如何利用染色剂观察细胞的DNA含量和倍性？

利用特定染色剂观察细胞的DNA含量和倍性，是细胞生物学和病理学中分析细胞周期、倍体性以及辅助肿瘤诊断的常用技术。其核心原理是染色剂与DNA发生化学计量反应，通过测量反应产物的光学信号（如吸光度或荧光强度）来定量反映DNA的量。

• **Schiff试剂（Feulgen染色）**：该技术是经典的组织化学方法。在酸水解去除RNA并暴露DNA的醛基后，Schiff试剂与醛基发生特异性反应，生成在560纳米波长处有最大光吸收的洋红色沉淀。反应是化学计量的，产物量与DNA含量成正比，因此可通过测量光吸收来定量DNA。
• **荧光染料（用于流式细胞术）**：如碘化丙啶（PI）、DAPI等。这些染料可特异性嵌入DNA双链，在特定波长激光激发下发射荧光，荧光强度与DNA含量成正比。此方法适用于悬浮的单个细胞。

1. **静态细胞学技术**：

   *   **过程**：通常使用经Feulgen染色的组织切片，在光学显微镜下，通过显微分光光度计或数字成像系统，测量单个细胞核在特定波长（如560nm）的光吸收值。
   *   **特点**：可对组织原位中的特定细胞进行测量，并能观察细胞形态，但通量较低，速度较慢。

2. **流式细胞术**：

   *   **过程**：将制备成单细胞悬液的样本用荧光染料染色，使细胞在鞘液中单个依次高速通过检测器。
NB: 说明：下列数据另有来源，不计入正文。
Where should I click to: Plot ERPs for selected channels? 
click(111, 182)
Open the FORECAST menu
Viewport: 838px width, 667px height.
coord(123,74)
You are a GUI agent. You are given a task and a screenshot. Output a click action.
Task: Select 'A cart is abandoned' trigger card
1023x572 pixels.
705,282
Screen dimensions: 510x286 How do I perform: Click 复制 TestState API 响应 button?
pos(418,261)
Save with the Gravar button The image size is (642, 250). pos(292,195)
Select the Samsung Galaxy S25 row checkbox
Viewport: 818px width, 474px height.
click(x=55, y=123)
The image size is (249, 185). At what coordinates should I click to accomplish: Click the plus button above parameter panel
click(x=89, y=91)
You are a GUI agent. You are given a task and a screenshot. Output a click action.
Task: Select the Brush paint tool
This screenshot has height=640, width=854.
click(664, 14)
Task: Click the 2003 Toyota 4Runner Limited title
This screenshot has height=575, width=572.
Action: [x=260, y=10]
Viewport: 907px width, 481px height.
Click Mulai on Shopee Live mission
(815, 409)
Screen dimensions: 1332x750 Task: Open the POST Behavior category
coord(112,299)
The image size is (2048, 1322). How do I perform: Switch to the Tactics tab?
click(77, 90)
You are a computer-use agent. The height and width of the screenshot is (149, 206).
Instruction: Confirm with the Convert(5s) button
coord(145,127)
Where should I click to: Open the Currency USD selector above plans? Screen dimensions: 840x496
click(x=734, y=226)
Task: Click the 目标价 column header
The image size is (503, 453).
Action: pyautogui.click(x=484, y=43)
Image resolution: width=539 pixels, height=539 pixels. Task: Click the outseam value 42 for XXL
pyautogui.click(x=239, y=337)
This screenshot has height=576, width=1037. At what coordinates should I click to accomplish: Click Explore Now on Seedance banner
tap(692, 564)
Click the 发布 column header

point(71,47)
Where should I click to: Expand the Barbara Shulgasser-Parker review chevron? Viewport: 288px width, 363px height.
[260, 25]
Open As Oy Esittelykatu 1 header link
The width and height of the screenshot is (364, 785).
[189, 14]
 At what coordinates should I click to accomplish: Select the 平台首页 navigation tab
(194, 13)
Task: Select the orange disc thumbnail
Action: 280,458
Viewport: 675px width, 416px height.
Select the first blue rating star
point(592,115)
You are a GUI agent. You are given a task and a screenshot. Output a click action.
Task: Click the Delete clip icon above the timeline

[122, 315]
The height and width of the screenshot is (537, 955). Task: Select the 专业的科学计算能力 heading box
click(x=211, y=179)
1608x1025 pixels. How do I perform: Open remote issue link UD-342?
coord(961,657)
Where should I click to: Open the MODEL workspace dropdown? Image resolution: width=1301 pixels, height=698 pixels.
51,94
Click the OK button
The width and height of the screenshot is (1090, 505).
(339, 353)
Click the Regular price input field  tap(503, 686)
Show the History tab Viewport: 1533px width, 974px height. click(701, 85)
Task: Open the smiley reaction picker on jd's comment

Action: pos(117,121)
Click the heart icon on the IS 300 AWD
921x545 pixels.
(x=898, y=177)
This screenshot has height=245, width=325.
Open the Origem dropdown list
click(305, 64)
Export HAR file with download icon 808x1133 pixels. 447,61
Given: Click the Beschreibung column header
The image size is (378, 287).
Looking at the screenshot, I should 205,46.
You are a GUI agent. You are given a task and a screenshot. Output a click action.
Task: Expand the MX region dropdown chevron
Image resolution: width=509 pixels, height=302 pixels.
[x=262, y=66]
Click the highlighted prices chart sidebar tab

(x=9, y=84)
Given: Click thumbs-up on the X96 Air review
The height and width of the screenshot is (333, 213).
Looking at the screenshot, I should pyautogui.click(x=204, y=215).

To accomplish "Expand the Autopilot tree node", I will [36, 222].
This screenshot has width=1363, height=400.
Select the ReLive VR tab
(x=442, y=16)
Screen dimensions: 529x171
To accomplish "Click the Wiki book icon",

仪器检测每个细胞被激光激发后产生的荧光信号。
   *   **特点**：能够快速（每秒数千至上万个细胞）定量分析大量单个细胞的DNA含量，并生成DNA含量分布直方图，便于分析细胞周期各时相（G0/G1期、S期、G2/M期）的细胞比例和异倍体细胞群。

• **DNA含量与倍性分析**：测量细胞DNA含量可判断其倍体性（如二倍体、异倍体）。肿瘤细胞常出现DNA非整倍体，这与肿瘤的恶性程度和预后相关。
• **细胞周期分析**：通过DNA含量分布直方图，可计算出处于G0/G1期（2C DNA含量）、S期（DNA正在复制）和G2/M期（4C DNA含量）的细胞百分比。
• **研究细胞发育与增殖**：用于观察在细胞分化、增殖或应激状态下DNA含量的变化。

组织化学方法（如Feulgen染色）不仅用于DNA，也广泛应用于检测其他细胞成分，例如碱性磷酸酶、多种腺苷三磷酸酶（如Na+/K+-ATP酶）、酯酶和呼吸酶等。这类方法基于酶与底物的特异性化学反应产生可见沉淀。与之原理不同的免疫细胞化学技术，则是利用抗体与抗原的特异性结合，并通过连接在抗体上的标记物（如荧光染料）进行示踪和定位。